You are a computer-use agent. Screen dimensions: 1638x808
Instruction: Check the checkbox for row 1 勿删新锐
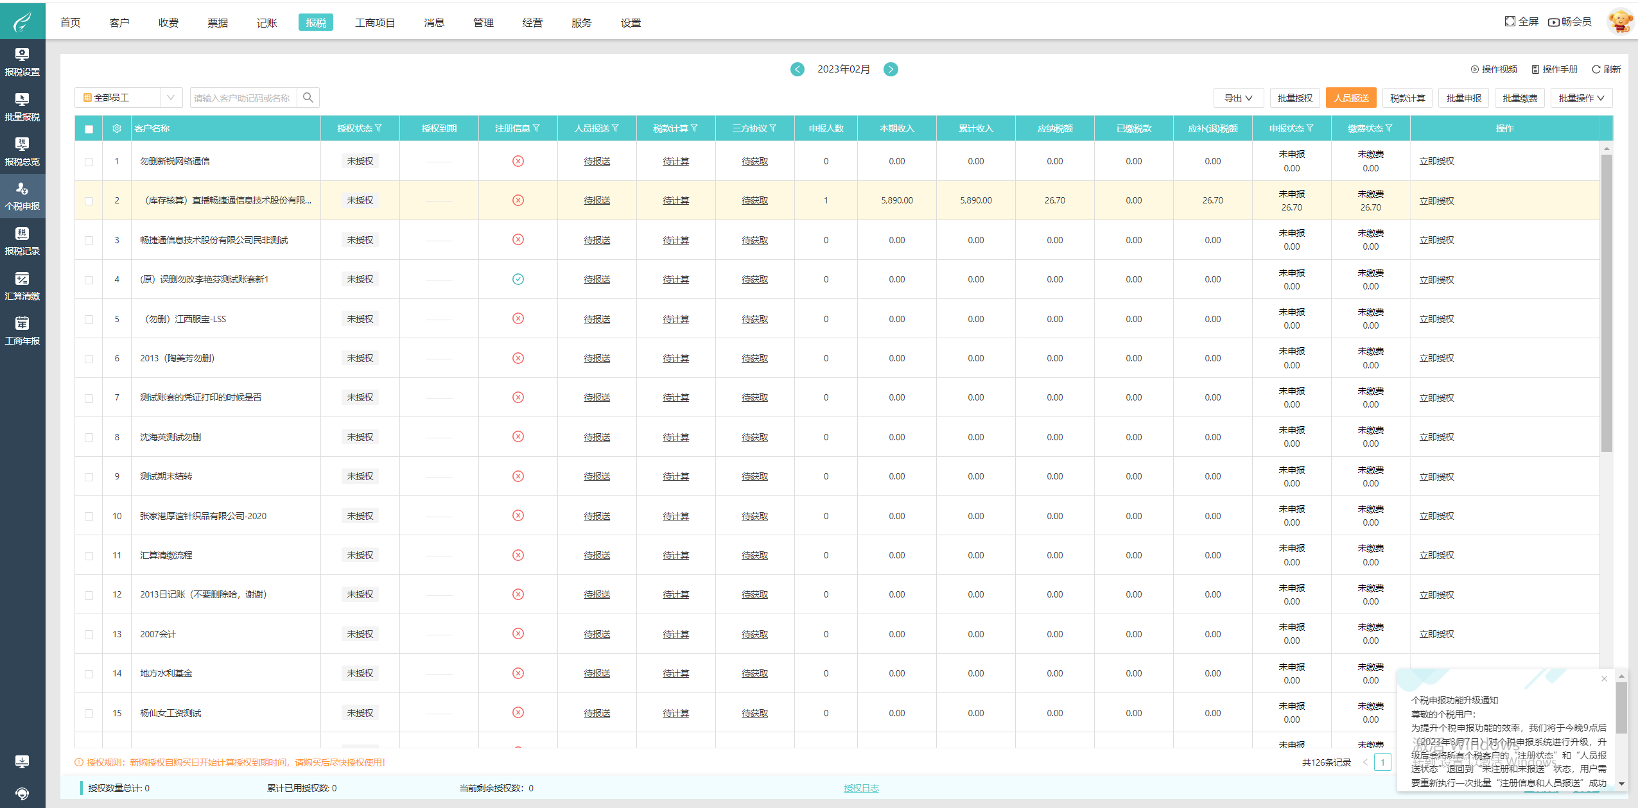88,160
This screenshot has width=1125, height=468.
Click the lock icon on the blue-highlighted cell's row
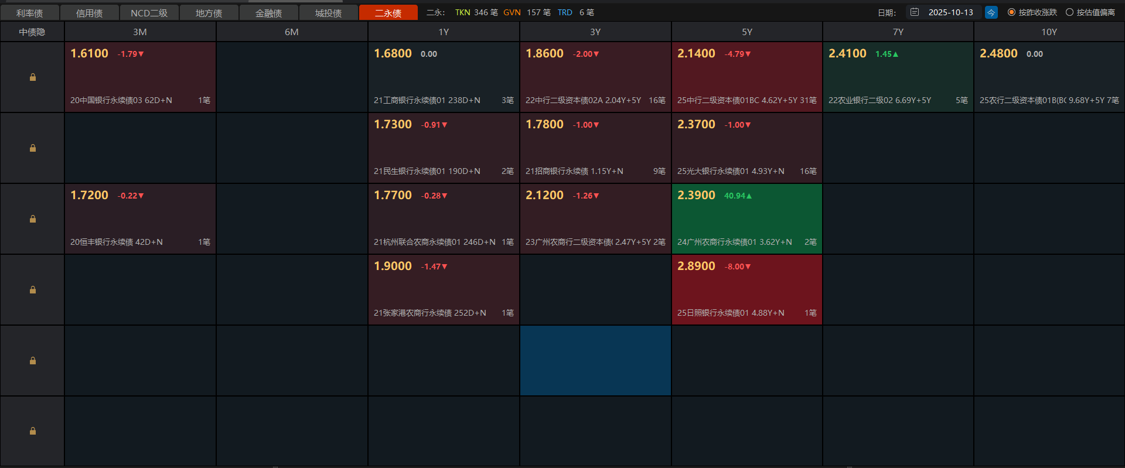point(33,361)
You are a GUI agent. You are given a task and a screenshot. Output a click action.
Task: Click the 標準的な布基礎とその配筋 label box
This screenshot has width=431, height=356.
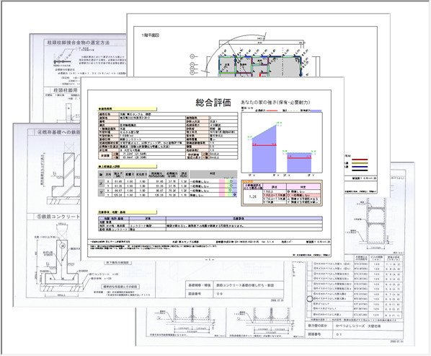pyautogui.click(x=120, y=287)
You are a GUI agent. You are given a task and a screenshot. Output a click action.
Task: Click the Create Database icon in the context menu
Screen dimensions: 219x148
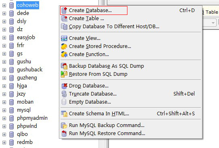coord(64,10)
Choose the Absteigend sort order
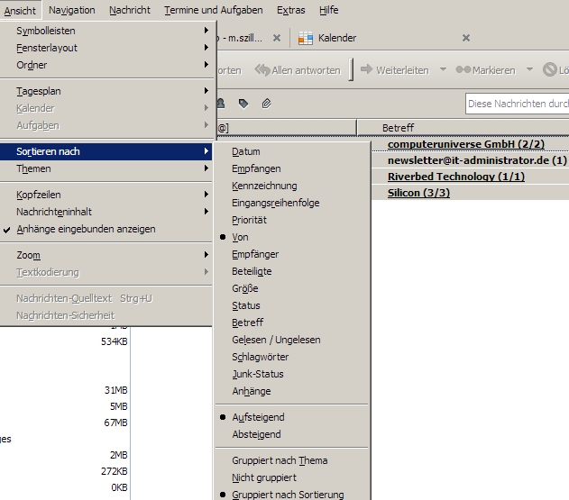This screenshot has width=569, height=500. click(x=256, y=434)
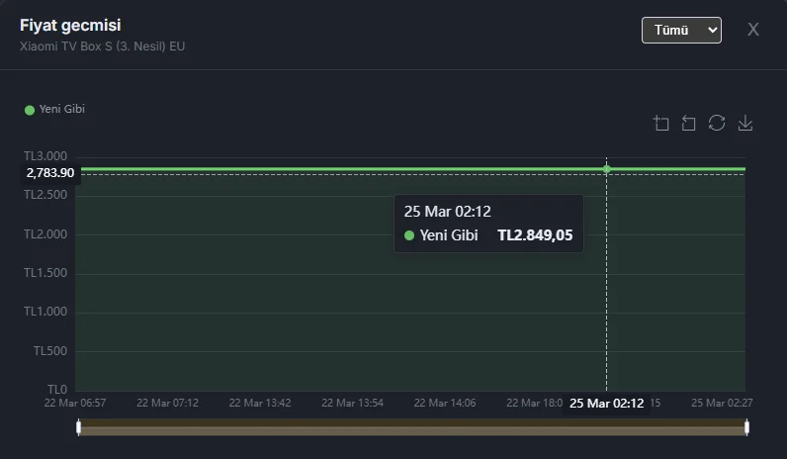Click the TL0 y-axis label

click(x=57, y=389)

----------

• Work request:
Write out the whole listing above exactly; do not include the pictures.

• Solution for this problem:
You are a computer-use agent. Screen dimensions: 1638x808
Instruction: Check the checkbox for row 1 勿删新锐
88,160
This screenshot has width=1125, height=468.
Click the lock icon on the blue-highlighted cell's row
point(33,361)
You are a GUI agent. You are given a task and a screenshot. Output a click action.
Task: Click the 標準的な布基礎とその配筋 label box
This screenshot has width=431, height=356.
pyautogui.click(x=120, y=287)
You are a GUI agent. You are given a task and a screenshot. Output a click action.
Task: Click the Create Database icon in the context menu
Screen dimensions: 219x148
coord(64,10)
Choose the Absteigend sort order
This screenshot has width=569, height=500. click(x=256, y=434)
Click the TL0 y-axis label

click(x=57, y=389)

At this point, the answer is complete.